* What you should do: Only one stretch of the data below is wanted: the lines starting at the one with "Task: Open the Artrade profile avatar" and ending at the one with "Task: Click the All rights reserved text", both included, given again exactly.

* Information provided:
*** Block opens ***

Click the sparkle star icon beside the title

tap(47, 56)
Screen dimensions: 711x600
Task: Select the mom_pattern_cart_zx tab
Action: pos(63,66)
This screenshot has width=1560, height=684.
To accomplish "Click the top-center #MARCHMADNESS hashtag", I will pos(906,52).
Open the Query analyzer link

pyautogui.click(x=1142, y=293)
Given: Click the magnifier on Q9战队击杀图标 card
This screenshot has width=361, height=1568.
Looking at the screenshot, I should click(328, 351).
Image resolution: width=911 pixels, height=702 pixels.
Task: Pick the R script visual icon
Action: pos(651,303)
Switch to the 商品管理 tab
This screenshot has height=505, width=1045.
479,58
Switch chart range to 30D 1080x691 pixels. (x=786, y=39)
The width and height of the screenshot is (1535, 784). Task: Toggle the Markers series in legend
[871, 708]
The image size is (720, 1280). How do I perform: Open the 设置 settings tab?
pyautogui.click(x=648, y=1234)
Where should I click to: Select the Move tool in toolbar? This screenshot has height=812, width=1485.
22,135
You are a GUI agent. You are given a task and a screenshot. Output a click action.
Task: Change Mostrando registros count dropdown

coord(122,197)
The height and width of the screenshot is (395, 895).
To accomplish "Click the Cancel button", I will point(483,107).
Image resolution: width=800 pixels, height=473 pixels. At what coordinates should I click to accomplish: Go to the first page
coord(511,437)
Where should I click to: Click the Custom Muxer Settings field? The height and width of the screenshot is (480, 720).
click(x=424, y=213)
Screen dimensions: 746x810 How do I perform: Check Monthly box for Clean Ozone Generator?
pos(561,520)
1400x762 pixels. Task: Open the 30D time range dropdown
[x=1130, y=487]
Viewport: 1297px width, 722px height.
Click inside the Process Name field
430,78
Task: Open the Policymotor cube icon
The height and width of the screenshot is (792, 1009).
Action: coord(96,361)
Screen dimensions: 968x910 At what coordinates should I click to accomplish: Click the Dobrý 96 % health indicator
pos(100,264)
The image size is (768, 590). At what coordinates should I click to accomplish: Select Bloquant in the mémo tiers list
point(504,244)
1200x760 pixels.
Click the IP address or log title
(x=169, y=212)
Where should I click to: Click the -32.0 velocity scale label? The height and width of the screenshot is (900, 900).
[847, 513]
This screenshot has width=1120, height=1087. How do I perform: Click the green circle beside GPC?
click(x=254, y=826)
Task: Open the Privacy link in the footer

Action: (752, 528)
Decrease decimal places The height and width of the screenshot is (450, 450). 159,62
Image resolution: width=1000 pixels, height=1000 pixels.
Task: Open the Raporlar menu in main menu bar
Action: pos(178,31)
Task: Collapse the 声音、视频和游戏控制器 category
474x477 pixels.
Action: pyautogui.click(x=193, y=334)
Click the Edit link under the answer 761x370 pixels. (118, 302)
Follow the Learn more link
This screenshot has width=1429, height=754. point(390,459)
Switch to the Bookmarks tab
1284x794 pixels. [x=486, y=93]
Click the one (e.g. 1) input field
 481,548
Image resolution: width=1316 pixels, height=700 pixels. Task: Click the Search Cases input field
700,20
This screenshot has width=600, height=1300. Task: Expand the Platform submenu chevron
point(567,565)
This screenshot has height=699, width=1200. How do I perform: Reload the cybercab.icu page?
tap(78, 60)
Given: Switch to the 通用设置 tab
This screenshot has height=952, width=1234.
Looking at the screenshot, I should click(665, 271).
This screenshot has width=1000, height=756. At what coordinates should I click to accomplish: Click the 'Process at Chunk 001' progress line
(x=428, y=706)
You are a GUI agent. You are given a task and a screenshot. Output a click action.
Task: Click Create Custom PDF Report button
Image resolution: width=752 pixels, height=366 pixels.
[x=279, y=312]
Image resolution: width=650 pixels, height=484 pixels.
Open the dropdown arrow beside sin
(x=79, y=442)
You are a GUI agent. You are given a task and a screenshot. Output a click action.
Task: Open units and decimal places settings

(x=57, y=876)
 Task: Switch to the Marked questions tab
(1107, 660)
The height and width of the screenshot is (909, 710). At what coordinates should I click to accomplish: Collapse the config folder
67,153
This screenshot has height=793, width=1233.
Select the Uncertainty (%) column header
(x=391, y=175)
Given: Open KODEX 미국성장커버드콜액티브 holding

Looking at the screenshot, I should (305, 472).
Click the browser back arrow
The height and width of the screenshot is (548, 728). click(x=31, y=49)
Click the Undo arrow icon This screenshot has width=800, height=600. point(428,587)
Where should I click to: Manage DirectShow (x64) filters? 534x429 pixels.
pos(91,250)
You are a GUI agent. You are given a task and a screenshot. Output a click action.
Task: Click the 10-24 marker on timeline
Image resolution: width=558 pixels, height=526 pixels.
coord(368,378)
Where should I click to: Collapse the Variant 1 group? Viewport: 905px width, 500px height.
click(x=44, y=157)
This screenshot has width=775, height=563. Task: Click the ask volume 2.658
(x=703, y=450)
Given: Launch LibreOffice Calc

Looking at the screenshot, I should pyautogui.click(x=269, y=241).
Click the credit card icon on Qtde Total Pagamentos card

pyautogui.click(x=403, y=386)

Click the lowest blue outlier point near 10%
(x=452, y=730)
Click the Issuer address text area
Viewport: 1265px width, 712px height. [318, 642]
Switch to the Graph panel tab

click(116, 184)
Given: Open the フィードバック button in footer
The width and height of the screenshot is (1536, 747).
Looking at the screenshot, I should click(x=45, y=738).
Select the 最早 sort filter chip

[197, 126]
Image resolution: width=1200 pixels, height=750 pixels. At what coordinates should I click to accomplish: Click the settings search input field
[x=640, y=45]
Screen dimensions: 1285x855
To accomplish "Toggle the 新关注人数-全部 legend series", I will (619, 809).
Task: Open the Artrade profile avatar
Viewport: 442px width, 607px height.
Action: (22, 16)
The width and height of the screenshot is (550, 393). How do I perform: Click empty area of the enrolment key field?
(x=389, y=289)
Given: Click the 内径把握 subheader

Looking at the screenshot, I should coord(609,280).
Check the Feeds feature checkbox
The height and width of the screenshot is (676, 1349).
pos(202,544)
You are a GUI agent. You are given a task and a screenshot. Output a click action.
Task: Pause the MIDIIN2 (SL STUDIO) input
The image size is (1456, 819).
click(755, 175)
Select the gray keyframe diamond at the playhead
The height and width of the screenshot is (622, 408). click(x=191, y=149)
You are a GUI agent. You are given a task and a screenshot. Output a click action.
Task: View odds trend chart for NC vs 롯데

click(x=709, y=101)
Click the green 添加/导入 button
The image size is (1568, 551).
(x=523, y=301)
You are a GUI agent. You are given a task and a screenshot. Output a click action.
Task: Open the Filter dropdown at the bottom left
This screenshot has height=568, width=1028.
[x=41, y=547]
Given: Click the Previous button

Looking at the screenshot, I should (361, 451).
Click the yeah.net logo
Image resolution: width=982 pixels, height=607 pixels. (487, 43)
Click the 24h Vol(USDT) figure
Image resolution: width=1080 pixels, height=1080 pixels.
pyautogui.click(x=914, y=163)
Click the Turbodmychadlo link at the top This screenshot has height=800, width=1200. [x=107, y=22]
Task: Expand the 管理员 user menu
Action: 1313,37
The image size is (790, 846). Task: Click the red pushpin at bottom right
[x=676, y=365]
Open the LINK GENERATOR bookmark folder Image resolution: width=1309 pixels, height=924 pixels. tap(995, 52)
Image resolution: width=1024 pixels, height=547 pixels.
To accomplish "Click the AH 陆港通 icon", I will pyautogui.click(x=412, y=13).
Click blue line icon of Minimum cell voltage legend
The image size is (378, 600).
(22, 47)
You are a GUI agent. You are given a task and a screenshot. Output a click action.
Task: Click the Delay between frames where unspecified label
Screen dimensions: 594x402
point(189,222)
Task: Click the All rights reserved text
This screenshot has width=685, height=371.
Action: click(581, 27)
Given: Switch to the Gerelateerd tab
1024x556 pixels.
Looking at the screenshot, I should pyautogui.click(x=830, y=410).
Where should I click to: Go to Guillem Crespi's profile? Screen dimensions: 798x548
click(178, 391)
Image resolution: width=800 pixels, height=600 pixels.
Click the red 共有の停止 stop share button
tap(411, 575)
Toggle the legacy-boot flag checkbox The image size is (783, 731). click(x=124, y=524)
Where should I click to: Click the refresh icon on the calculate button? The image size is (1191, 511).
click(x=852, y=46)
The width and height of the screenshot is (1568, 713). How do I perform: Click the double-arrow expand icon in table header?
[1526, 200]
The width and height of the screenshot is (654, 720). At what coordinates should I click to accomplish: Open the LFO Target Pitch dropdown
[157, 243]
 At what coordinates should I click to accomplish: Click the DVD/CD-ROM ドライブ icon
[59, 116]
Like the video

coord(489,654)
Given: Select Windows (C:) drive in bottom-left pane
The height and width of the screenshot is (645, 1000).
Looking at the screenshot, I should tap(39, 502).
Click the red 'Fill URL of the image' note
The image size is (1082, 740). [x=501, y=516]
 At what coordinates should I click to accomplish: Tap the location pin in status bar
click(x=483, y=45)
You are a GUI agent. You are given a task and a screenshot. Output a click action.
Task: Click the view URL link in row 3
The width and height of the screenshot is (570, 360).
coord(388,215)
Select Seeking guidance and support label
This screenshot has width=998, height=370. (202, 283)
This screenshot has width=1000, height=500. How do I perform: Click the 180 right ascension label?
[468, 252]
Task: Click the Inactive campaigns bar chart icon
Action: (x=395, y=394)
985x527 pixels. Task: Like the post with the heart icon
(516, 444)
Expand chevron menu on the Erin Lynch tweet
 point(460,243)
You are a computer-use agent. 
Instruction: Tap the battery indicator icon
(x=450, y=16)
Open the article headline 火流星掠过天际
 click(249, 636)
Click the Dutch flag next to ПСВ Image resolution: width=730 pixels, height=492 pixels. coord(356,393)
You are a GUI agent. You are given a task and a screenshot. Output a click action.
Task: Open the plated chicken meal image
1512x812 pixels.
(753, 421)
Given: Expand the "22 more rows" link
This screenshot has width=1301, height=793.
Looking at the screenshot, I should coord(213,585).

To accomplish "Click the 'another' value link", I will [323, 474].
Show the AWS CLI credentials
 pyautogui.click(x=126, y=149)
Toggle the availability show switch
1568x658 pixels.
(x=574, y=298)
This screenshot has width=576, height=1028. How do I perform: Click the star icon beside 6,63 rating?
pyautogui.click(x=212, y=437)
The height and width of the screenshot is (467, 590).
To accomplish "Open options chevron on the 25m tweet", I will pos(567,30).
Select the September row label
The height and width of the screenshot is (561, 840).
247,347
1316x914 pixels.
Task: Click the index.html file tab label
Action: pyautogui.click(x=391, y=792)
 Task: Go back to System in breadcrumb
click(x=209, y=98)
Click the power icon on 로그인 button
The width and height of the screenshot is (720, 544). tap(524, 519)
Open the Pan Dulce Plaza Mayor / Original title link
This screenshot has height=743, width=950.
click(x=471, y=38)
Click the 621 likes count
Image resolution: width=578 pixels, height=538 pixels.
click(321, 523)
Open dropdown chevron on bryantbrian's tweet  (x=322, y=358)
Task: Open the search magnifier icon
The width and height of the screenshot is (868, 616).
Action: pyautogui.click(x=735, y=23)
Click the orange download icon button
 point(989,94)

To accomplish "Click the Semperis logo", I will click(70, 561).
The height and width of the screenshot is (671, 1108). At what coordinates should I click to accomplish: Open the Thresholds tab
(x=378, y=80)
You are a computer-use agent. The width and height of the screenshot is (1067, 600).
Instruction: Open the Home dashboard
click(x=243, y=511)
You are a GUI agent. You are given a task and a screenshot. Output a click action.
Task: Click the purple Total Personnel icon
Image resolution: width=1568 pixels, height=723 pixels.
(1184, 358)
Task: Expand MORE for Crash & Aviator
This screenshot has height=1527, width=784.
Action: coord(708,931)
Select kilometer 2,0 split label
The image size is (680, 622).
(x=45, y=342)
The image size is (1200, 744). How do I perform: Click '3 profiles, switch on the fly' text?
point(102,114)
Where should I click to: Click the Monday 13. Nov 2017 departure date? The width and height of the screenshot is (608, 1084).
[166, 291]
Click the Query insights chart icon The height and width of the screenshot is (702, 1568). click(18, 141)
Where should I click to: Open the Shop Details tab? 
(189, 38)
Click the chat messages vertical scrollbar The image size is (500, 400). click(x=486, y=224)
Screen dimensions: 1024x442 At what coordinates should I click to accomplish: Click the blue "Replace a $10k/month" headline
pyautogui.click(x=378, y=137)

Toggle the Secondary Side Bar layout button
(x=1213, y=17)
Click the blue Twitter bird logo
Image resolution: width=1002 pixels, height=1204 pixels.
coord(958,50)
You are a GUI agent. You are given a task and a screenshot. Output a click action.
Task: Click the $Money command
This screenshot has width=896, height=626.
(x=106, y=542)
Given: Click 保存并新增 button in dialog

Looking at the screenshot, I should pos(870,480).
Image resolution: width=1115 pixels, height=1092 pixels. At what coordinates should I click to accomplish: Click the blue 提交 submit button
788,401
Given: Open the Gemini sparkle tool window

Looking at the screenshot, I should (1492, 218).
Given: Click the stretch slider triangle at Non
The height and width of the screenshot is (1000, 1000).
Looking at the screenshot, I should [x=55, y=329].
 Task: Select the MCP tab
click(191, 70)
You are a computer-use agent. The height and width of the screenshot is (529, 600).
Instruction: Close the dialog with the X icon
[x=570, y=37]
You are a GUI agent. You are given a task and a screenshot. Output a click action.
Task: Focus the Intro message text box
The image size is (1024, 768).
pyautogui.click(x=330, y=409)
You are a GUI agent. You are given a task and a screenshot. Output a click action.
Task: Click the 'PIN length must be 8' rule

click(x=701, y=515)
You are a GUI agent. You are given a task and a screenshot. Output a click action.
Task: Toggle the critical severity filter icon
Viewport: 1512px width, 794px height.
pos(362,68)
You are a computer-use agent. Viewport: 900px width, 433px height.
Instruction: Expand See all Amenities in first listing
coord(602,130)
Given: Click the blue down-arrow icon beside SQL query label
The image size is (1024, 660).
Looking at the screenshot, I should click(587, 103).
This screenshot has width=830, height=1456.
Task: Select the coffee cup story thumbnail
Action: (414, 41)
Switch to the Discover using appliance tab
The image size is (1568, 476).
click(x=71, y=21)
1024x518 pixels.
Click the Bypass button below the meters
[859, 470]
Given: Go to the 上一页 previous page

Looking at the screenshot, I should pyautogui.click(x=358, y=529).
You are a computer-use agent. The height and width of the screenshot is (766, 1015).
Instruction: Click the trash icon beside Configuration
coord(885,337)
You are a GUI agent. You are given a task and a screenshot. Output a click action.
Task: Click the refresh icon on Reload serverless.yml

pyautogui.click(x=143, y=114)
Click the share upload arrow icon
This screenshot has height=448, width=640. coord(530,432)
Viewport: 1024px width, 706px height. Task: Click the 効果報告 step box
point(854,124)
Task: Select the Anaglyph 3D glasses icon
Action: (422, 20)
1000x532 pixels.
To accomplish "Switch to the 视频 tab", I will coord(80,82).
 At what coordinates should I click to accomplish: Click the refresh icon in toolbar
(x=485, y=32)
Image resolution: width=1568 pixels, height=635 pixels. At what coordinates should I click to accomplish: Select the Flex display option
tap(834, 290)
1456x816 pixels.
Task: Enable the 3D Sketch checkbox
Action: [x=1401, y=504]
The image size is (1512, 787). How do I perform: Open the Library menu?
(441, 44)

*** Block closes ***

* Result for this task:
Task: Open the Artrade profile avatar
Viewport: 442px width, 607px height.
Action: (22, 16)
The width and height of the screenshot is (550, 393). How do I perform: Click empty area of the enrolment key field?
(x=389, y=289)
Given: Click the 内径把握 subheader

Looking at the screenshot, I should coord(609,280).
Check the Feeds feature checkbox
The height and width of the screenshot is (676, 1349).
pos(202,544)
You are a GUI agent. You are given a task and a screenshot. Output a click action.
Task: Pause the MIDIIN2 (SL STUDIO) input
The image size is (1456, 819).
click(755, 175)
Select the gray keyframe diamond at the playhead
The height and width of the screenshot is (622, 408). click(x=191, y=149)
You are a GUI agent. You are given a task and a screenshot. Output a click action.
Task: View odds trend chart for NC vs 롯데

click(x=709, y=101)
Click the green 添加/导入 button
The image size is (1568, 551).
(x=523, y=301)
You are a GUI agent. You are given a task and a screenshot. Output a click action.
Task: Open the Filter dropdown at the bottom left
This screenshot has height=568, width=1028.
[x=41, y=547]
Given: Click the Previous button

Looking at the screenshot, I should (361, 451).
Click the yeah.net logo
Image resolution: width=982 pixels, height=607 pixels. (487, 43)
Click the 24h Vol(USDT) figure
Image resolution: width=1080 pixels, height=1080 pixels.
pyautogui.click(x=914, y=163)
Click the Turbodmychadlo link at the top This screenshot has height=800, width=1200. [x=107, y=22]
Task: Expand the 管理员 user menu
Action: 1313,37
The image size is (790, 846). Task: Click the red pushpin at bottom right
[x=676, y=365]
Open the LINK GENERATOR bookmark folder Image resolution: width=1309 pixels, height=924 pixels. tap(995, 52)
Image resolution: width=1024 pixels, height=547 pixels.
To accomplish "Click the AH 陆港通 icon", I will pyautogui.click(x=412, y=13).
Click blue line icon of Minimum cell voltage legend
The image size is (378, 600).
(22, 47)
You are a GUI agent. You are given a task and a screenshot. Output a click action.
Task: Click the Delay between frames where unspecified label
Screen dimensions: 594x402
point(189,222)
Task: Click the All rights reserved text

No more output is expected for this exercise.